My goal for analyzing the data was to identify what makes a neighborhood interesting, not just what it has a lot of. (Although, if you’re curious, the answer to that is probably “Coffee Shops” or “Real Estate Agents”.)
Additionally, I wanted to do so in a manner that wouldn’t choke when handling the huge variations in population and business density across the city - mostly due to areas being commercial versus residential.
(The 94104 zip code, which is located in the Financial District, is home to ~1000 Yelp listings but only 211 residents.)
Based on these goals (1. identify interesting trends, 2. normalize for the effects of commercial versus residential usage) I decided to use the incidence rate (with respect to businesses) of a business category in a given zip code as my metric. I would be calculating this for each of the ~800 categories that Yelp has defined for US listings.

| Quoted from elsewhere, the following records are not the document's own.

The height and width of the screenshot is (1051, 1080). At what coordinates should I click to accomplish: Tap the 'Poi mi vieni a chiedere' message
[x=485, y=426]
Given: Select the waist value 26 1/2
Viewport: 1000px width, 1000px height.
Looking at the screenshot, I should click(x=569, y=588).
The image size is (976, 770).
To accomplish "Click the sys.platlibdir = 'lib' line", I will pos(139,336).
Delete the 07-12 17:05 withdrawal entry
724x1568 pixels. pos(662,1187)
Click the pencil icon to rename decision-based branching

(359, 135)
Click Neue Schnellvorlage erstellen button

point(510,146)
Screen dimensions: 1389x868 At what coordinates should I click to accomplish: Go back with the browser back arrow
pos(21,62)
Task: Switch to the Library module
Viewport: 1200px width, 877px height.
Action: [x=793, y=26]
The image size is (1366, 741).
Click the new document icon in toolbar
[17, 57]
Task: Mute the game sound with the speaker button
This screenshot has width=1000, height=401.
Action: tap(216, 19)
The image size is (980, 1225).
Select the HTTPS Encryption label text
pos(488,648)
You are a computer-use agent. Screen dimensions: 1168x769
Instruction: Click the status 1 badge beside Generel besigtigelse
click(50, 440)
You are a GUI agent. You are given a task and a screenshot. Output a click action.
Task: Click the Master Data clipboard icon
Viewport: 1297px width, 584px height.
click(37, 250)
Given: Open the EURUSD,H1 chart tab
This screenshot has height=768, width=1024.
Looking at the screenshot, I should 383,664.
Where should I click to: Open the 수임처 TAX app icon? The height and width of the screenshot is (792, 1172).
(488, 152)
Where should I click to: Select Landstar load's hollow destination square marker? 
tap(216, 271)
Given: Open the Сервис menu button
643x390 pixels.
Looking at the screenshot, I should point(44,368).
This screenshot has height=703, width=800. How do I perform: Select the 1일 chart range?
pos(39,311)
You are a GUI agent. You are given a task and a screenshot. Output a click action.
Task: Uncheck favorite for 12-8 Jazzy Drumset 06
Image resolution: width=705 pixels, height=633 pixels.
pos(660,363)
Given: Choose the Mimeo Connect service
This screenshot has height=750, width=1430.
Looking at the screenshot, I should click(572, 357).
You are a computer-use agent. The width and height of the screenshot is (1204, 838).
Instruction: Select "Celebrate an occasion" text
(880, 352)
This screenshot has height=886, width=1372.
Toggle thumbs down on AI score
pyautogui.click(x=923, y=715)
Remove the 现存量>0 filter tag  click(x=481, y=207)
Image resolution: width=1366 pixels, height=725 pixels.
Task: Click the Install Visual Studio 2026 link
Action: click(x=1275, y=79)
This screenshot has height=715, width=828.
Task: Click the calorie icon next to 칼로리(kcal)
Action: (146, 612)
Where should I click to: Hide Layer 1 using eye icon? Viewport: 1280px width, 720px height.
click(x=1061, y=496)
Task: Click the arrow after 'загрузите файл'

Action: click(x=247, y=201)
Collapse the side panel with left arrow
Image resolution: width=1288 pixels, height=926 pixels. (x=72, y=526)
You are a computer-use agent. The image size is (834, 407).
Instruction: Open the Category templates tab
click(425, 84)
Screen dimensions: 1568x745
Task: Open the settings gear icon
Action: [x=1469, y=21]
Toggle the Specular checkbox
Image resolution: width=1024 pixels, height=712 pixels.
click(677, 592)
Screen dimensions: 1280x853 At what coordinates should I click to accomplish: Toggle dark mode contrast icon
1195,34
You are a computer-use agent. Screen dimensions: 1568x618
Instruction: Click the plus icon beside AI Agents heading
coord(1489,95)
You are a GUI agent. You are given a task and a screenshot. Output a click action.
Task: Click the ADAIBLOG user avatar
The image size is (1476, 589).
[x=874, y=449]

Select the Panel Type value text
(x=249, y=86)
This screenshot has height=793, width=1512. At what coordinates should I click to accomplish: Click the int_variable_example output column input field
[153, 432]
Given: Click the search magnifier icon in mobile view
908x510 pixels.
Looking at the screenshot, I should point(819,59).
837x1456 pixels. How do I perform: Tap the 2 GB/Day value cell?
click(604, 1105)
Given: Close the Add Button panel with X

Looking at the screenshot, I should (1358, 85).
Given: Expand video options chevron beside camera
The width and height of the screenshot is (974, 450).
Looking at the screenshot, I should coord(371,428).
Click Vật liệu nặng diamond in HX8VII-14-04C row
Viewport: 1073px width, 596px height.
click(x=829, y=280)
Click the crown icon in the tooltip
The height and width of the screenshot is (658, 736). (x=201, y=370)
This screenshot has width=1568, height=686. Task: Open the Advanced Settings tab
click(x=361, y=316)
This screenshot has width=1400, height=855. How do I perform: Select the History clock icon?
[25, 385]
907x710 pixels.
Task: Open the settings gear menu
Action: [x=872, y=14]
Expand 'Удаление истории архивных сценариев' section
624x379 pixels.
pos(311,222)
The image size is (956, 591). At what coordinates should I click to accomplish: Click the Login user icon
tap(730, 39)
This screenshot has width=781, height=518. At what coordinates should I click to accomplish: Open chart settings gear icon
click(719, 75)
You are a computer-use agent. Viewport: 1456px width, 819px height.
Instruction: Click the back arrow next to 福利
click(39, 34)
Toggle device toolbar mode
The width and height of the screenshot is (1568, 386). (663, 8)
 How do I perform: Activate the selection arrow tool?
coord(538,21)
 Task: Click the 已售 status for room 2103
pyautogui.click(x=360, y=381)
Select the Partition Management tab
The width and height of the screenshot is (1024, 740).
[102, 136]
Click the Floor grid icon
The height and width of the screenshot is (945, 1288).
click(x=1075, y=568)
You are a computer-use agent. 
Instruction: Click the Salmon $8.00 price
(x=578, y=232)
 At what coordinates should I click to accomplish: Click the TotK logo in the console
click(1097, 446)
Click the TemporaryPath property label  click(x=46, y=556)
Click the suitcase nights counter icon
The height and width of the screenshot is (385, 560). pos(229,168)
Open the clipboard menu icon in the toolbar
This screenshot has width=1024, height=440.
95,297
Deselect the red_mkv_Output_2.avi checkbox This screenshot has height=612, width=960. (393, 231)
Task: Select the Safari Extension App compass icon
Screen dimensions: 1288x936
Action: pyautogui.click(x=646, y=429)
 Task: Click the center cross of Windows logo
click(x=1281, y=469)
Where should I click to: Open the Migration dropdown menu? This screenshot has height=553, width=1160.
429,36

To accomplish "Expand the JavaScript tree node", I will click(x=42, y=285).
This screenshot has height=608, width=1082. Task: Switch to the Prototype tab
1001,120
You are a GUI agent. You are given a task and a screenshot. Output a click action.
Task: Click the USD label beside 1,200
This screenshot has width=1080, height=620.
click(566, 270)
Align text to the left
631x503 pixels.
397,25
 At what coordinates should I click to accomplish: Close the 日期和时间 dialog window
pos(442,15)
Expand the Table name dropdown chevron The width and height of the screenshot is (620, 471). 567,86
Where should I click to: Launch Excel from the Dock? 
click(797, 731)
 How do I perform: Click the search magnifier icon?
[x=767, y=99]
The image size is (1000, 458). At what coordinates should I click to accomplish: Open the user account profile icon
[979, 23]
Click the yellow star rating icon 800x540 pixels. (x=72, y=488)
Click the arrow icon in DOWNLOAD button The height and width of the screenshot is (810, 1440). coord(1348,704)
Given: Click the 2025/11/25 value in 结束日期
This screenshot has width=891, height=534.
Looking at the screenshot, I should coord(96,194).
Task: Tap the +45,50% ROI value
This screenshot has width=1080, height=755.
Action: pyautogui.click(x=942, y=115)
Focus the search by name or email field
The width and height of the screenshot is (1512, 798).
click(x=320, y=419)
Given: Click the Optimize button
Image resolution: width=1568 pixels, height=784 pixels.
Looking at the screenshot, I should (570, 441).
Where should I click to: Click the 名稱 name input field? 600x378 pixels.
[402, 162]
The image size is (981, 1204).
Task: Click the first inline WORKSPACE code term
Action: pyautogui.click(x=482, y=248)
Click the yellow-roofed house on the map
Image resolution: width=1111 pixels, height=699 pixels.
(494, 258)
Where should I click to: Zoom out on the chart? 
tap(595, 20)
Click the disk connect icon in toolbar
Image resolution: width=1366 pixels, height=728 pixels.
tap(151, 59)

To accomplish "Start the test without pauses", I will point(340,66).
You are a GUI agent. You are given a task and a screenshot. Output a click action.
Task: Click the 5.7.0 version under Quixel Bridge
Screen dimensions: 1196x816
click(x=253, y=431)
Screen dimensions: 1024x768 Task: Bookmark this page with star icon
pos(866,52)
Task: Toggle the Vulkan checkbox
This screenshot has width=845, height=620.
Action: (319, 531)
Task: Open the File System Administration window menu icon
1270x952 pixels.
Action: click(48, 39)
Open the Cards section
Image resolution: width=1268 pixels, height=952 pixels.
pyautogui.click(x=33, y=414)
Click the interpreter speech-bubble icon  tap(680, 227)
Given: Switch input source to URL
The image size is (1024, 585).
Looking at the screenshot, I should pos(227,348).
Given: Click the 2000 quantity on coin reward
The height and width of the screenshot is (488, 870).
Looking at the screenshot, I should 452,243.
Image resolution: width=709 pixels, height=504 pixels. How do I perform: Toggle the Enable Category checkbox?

# Incidence Ratio Category Z in zip Businesses in city X = ------------------ * ---------------------- Category Z in city Businesses in zip
I arrived at this by supposing that if a city were perfectly boring, different zip codes would have different quantities of a particular type of business (e.g. “pizza parlors”) due to differences in their square mileage, zoning, etc. - however, the percentage of businesses that are of a particular category should be roughly constant across different neighborhoods (i.e. 2 pizza parlors for every 100 businesses). In other words, businesses of a particular type should be uniformly distributed with respect to overall businesses.
# If zip codes are homogenous, this proportion will hold true. Category Z in zip Businesses in zip ------------------ = ----------------- Category Z in city Businesses in city
I calculated this incidence ratio for each Yelp category in each zip code. There are 27 San Francisco zip codes and ~800 categories used by Yelp, so this yielded about 20,000 individual incidence ratios.
After omitting categories with small sample sizes, I selected the highest scoring categories for display on the map. If multiple categories had similar incidence ratios, I selected the category with the largest sample size.
# Before omitting small sample sizes # 94102 - Union Square/Hayes Valley category n_city n_zip rate 1 rv_dealers 1 1 11.765852 2 proctologist 1 1 11.765852 3 fencesgates 1 1 11.765852 4 pianobars 5 4 9.412681 5 comedyclubs 35 18 6.051009 6 historicaltours 6 3 5.882926 7 petadoption 4 2 5.882926 8 lebanese 2 1 5.882926 9 scandinavian 2 1 5.882926 10 videogamestores 2 1 5.882926 ...
# After omitting small sample sizes # (Results) 94102 - Union Square/Hayes Valley category n_city n_zip rate 1 comedyclubs 35 18 6.051009 2 opera 21 9 5.042508 3 hostels 22 7 3.743680 4 carrental 60 15 2.941463 5 hotels 356 87 2.875363 ...
The font size of a category on the map is directly proportional to its incidence ratio. The smallest text on the map represents a business category that is approximately 2.5x more prevalent in that zip code than would be expected, while the largest text represents a business category that is 15x or more prevalent than would be expected (I capped font sizes for the sake of readability).